Individuals of all persuasions have become deeply interested in contemporary Sioux religious practices. These essays by tribal religious leaders, scholars, and other members of the Sioux communities in North and South Dakota deal with the more important questions about Sioux ritual and belief in relation to history, tradition, and the mainstream of American life. Contents: (1) "Lakota Belief and Ritual in the Nineteenth Century," by Raymond J. DeMallie; (2) "Lakota Genesis: The Oral Tradition," by Elaine A. Jahner; (3) "The Sacred Pipe in Modern Life," by Arval Looking Horse; (4) "The Lakota Sun Dance: Historical and Contemporary Perspectives," by Arthur Amiotte; (5) "The Establishment of Christianity Among the Sioux," by Vine V. Deloria, Sr.; (6) "Catholic Mission and the Sioux: A Crisis in the Early Paradigm," by Harvey Markowitz; (7) "Contemporary Catholic Mission Work Among the Sioux," by Robert Hilbert, S.}.; (8) "Christian Life Fellowship Church," by Mercy Poor Man; (9) "Indian Women and the Renaissance of Traditional Religion," by Beatrice Medicine; (10) "The Contemporary Yuwipi," by Thomas H. Lewis, M.D.; (11) "The Native American Church of Jesus Christ," by Emerson Spider, Sr.; (12) "Traditional Lakota Religion in Modern Life," by Robert Stead, with an Introduction by Kenneth Oliver; Suggestions for Further Reading; Bibliography.

Aren't We Sioux Enough?

Aren't We Sioux Enough?
Author :
Publisher :
Total Pages : 218
Release :
ISBN-10 : 0615990681
ISBN-13 : 9780615990682
Rating : 4/5 (81 Downloads)

"Aren't We Sioux Enough" this is the story of the University of North Dakota, Fighting Sioux controversy through the eyes of the Dakota Sioux supporters Tribal Members on the Spirit Lake Nation.
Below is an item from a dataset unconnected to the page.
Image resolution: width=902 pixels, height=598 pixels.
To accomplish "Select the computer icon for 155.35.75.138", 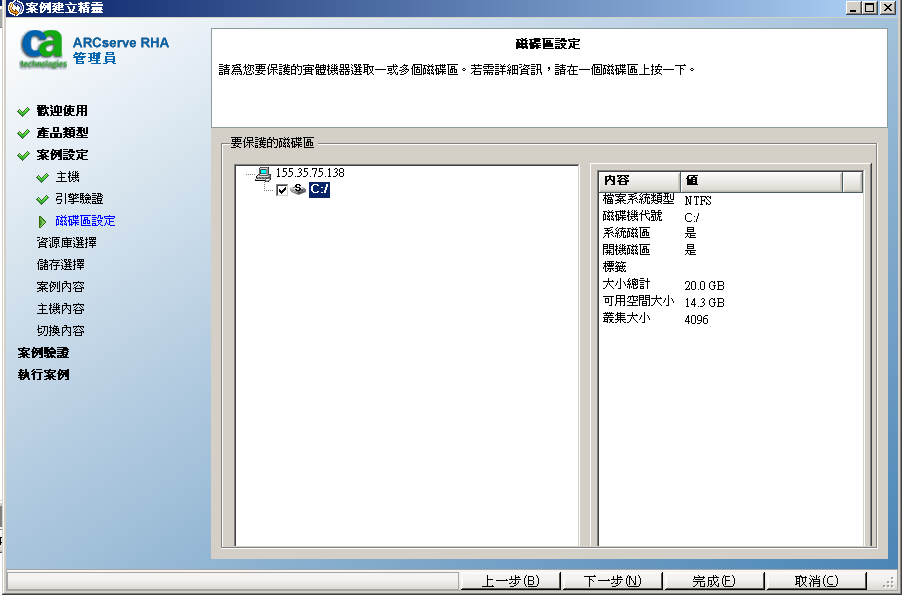I will (262, 173).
It tells of the confusion they faced, when doing what was asked of them, only to find road blocks at every turn. You will walk with them as their joy and pride turns into confusion, then into hurt, then to anger, as they come to learn just who they are actually fighting in this quest to remove an 80 year tradition. You well come to understand how 80 years of honorable and respected tradition is transformed into a distorted and disgusting sham. "Aren't We Sioux Enough" exposes Political Correctness for what it truly is. It tells the story of how PC was used to deceive the public of truth, to gain a personal victory during the battle from 2007 till 2012 for a small group. It was used to justify how a small "supposedly caring" group of the PC crowd, covered up their true intentions. The deceit used against Native American Indians for centuries is alive and well today and is exposed in this book. Only the actors names have changed in the last 200 years, but the results are the same "Native American Indians must be minimized and ignored."